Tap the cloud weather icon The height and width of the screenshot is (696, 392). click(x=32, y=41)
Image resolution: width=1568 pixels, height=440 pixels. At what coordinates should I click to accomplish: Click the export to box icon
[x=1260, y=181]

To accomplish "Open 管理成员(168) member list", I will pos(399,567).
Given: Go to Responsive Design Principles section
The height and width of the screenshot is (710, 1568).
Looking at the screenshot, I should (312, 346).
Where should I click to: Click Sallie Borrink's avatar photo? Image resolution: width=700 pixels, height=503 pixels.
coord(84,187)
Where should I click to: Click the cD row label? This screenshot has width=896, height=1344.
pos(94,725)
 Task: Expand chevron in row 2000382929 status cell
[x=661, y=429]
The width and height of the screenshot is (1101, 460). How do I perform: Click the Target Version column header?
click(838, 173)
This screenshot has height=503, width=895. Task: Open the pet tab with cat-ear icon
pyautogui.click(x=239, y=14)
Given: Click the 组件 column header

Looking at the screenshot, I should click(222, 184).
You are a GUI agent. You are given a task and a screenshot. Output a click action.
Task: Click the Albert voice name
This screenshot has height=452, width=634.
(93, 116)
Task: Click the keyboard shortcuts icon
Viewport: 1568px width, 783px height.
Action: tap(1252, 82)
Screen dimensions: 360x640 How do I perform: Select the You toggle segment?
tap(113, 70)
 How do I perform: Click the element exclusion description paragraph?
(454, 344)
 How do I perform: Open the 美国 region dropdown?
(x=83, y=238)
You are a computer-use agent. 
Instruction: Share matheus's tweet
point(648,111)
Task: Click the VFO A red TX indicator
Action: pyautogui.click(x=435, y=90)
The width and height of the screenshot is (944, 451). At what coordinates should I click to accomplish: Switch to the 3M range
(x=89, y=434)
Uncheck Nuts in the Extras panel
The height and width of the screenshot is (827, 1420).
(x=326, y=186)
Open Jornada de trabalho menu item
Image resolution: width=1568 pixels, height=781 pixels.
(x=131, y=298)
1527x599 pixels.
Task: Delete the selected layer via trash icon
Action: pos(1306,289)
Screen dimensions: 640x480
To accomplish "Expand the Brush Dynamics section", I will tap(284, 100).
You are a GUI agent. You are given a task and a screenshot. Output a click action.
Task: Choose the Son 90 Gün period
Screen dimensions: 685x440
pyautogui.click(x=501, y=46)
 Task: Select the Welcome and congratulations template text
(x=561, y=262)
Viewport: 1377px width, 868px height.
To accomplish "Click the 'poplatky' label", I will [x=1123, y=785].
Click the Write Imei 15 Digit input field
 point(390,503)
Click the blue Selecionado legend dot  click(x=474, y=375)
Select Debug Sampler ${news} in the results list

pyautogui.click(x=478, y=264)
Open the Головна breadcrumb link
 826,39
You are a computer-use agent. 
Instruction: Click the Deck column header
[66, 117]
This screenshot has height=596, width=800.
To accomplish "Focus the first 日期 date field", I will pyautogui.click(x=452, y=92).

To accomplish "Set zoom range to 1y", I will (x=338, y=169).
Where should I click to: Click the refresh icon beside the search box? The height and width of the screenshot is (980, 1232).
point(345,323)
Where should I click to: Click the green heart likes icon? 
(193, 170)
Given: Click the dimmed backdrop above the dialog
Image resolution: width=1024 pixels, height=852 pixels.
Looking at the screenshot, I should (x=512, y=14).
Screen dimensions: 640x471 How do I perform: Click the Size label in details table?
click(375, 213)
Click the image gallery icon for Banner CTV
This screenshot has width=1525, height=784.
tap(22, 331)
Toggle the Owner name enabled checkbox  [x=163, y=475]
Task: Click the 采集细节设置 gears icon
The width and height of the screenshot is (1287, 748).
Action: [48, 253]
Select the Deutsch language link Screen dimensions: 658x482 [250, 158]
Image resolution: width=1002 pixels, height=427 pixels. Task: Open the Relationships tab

======

TASK BRIEF: Take the lines above from the one containing "Instruction: Share matheus's tweet" to the one containing "Given: Click the dimmed" and retype them exactly, both ends included, with nothing added.

OUTPUT FOR THIS EXERCISE:
Instruction: Share matheus's tweet
point(648,111)
Task: Click the VFO A red TX indicator
Action: pyautogui.click(x=435, y=90)
The width and height of the screenshot is (944, 451). At what coordinates should I click to accomplish: Switch to the 3M range
(x=89, y=434)
Uncheck Nuts in the Extras panel
The height and width of the screenshot is (827, 1420).
(x=326, y=186)
Open Jornada de trabalho menu item
Image resolution: width=1568 pixels, height=781 pixels.
(x=131, y=298)
1527x599 pixels.
Task: Delete the selected layer via trash icon
Action: pos(1306,289)
Screen dimensions: 640x480
To accomplish "Expand the Brush Dynamics section", I will tap(284, 100).
You are a GUI agent. You are given a task and a screenshot. Output a click action.
Task: Choose the Son 90 Gün period
Screen dimensions: 685x440
pyautogui.click(x=501, y=46)
 Task: Select the Welcome and congratulations template text
(x=561, y=262)
Viewport: 1377px width, 868px height.
To accomplish "Click the 'poplatky' label", I will [x=1123, y=785].
Click the Write Imei 15 Digit input field
 point(390,503)
Click the blue Selecionado legend dot  click(x=474, y=375)
Select Debug Sampler ${news} in the results list

pyautogui.click(x=478, y=264)
Open the Головна breadcrumb link
 826,39
You are a computer-use agent. 
Instruction: Click the Deck column header
[66, 117]
This screenshot has height=596, width=800.
To accomplish "Focus the first 日期 date field", I will pyautogui.click(x=452, y=92).

To accomplish "Set zoom range to 1y", I will (x=338, y=169).
Where should I click to: Click the refresh icon beside the search box? The height and width of the screenshot is (980, 1232).
point(345,323)
Where should I click to: Click the green heart likes icon? 
(193, 170)
Given: Click the dimmed backdrop above the dialog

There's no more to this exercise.